Sweetness to the Soul, Health to the Body

We are proud members of One Straw Farm, a CSA in Baltimore County.  (The owners, Joan and Drew Norman, were featured in Martha Stewart Living earlier this spring, much to our delight.)  Every week for half the year, we split a share of organic vegetables with my parents.  We pay less than ten dollars each for several bags stuffed with fresh produce -- this time of year it's sweet corn, summer squash of all shapes and sizes, baby red potatoes, garlic, watermelon, cucumbers, beets and lots of greens.  The farm is largely responsible for whatever healthy eating habits we have: almost every day I make a salad, throwing in some Amish eggs for protein, for an almost-completely local lunch (the dressing I make from imported oil and vinegar.)  I'm especially a fan of their red cabbage, which puts the dried-out slivers in bagged salad to shame.  Cabbage from One Straw Farm looks like an oil painting and tastes like spicy-sweet heaven.

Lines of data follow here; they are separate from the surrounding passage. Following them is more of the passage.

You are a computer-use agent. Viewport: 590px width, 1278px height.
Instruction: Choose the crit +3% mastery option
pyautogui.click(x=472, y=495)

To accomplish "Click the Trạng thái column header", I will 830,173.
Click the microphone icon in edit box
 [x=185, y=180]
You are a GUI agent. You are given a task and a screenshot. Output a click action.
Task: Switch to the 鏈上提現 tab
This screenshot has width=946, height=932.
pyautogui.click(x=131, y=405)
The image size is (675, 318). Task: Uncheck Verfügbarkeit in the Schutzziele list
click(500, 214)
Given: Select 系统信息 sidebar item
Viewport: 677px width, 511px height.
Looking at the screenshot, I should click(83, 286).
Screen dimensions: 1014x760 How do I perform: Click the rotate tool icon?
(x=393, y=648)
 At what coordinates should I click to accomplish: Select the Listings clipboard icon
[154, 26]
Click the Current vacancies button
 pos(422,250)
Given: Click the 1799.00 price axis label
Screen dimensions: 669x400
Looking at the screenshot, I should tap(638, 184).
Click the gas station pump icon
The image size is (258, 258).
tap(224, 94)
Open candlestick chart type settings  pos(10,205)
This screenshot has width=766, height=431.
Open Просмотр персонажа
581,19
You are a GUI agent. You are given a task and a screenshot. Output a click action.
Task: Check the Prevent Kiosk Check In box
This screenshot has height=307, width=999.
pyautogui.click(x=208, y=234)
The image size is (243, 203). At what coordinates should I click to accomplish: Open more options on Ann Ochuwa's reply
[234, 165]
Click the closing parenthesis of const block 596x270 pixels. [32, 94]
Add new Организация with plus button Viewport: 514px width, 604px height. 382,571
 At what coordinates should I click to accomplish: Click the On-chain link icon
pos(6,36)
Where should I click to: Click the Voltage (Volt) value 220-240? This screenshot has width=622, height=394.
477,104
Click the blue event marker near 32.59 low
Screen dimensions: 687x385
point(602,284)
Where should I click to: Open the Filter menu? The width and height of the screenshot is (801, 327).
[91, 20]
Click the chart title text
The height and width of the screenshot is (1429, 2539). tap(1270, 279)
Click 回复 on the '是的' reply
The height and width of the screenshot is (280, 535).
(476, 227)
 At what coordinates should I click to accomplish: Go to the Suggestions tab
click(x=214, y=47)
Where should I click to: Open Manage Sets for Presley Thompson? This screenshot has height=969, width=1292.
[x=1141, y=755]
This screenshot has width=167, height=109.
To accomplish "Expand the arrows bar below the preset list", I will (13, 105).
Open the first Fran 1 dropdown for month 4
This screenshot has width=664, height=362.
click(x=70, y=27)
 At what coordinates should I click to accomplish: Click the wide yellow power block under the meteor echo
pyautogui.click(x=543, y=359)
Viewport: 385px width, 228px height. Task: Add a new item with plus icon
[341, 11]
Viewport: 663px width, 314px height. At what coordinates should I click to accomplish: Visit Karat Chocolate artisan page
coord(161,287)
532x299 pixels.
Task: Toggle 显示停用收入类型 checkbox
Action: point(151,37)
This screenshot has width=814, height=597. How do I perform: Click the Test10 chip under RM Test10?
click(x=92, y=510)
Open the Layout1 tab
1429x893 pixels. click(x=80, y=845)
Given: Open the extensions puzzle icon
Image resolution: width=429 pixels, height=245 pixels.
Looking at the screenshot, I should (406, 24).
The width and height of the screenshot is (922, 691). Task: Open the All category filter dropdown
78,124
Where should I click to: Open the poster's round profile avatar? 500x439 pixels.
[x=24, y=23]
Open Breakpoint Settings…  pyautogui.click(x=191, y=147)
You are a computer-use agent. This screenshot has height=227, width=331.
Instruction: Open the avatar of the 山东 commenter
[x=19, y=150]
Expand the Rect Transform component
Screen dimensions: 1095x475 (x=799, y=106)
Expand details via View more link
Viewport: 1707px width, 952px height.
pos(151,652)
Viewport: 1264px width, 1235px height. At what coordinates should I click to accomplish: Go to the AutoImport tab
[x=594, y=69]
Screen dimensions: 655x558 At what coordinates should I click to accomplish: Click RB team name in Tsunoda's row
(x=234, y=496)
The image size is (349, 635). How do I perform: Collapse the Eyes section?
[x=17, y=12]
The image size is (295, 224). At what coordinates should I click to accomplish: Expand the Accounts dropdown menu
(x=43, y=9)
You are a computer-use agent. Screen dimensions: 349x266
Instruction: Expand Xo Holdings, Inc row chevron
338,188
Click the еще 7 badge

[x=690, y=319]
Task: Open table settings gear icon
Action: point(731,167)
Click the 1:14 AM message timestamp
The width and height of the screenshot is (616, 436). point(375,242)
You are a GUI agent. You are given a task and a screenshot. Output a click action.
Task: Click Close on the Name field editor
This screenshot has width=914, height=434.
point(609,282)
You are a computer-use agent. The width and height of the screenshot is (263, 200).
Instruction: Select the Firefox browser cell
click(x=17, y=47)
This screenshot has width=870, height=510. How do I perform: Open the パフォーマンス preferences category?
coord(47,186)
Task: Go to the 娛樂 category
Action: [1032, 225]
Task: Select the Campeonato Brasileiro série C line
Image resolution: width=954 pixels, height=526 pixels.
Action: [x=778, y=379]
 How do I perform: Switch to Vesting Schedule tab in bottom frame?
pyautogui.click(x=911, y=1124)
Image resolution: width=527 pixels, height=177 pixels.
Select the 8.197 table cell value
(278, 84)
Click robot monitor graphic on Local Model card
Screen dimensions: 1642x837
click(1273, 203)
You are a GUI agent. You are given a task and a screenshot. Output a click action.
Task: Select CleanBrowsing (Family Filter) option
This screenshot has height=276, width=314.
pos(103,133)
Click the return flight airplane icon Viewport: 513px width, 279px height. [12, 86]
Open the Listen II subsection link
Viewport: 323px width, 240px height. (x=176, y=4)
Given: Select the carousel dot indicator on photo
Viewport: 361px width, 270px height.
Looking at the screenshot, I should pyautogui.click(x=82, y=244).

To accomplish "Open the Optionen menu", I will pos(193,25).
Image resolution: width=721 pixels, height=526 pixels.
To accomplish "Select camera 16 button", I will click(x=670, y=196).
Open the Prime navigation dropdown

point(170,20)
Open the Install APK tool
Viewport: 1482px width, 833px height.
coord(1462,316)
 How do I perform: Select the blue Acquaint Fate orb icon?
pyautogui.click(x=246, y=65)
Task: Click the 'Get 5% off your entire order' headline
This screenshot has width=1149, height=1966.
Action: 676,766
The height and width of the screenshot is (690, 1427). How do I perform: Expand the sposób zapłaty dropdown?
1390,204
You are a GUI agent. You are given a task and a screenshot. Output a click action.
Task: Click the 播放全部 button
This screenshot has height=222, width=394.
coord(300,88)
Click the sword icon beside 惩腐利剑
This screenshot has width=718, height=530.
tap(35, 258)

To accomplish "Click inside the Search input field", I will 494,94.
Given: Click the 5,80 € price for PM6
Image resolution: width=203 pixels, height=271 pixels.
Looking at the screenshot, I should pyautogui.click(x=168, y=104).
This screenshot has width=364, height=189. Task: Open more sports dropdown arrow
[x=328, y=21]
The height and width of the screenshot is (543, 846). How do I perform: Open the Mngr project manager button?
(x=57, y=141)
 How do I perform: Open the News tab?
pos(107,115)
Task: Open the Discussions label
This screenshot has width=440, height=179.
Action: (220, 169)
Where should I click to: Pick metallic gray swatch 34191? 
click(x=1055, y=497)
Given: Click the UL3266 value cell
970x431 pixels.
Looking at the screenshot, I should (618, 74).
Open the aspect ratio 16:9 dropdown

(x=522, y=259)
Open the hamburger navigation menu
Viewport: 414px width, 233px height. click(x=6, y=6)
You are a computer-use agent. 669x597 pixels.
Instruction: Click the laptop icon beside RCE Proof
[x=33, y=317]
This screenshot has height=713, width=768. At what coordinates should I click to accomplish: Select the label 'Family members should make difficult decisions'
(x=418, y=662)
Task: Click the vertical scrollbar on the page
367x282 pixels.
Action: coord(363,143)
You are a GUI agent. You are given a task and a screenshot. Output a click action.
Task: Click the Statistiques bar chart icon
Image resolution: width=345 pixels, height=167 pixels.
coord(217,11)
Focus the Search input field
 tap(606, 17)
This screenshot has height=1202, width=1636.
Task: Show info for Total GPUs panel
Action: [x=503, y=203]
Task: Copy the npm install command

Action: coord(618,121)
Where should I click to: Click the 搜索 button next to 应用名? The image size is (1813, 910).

Last week, when picking up our share, we were told that the farm had been hit hard by a tomato blight that wiped out many thousands of dollars in profit.  The situation was so dire, said the woman who runs our drop site, that if it hadn't been for the CSA customers (who pay up front for the whole season) the owners might have had to sell the farm.

Overwhelmed by gratitude for these people, who risk their financial health so we can have nice dinners, I wrote them an e-mail.  It was brief; I just told them that they were in our prayers, and ended by saying, "It is an honor to be able to support you in some small way.  The work you are doing -- bringing us fresh, healthy, diverse produce -- is the greatest on earth."

(It may sound like an exaggeration, but I swear it's not.  I'm currently reading In Defense of Food, and it makes me angrier and angrier to see how, as a society, we've been tricked into eating substances that are so chemical-laden they can hardly be termed nourishment.  It is such a gift to be able to eat real food.)

I didn't really expect a response -- I know how busy farmers are -- but that very afternoon Joan wrote me back, thanking me for the encouragement.  She said that after a tough morning, she had printed my e-mail and taken it out to the field (how's that for technology?!) where Drew was working.  "I can't thank you enough," she said. "He is smiling again."

Later, Drew wrote me separately:

My morning started with a complaint from a disgruntled customer.  Everywhere I turned, I ran into more headaches. I joke about spending my days putting out fires; as a rule, these fires are easily contained. Other times other times they merge into conflagrations beyond my control. Today I felt like I needed a team of smoke jumpers to rescue me. I believe you may have been that brave soul. Thank you so much for your kind words.



I was so humbled by this exchange.  Humanity is such a mysterious thing.  We can never predict how far the ripples of our words might travel through it.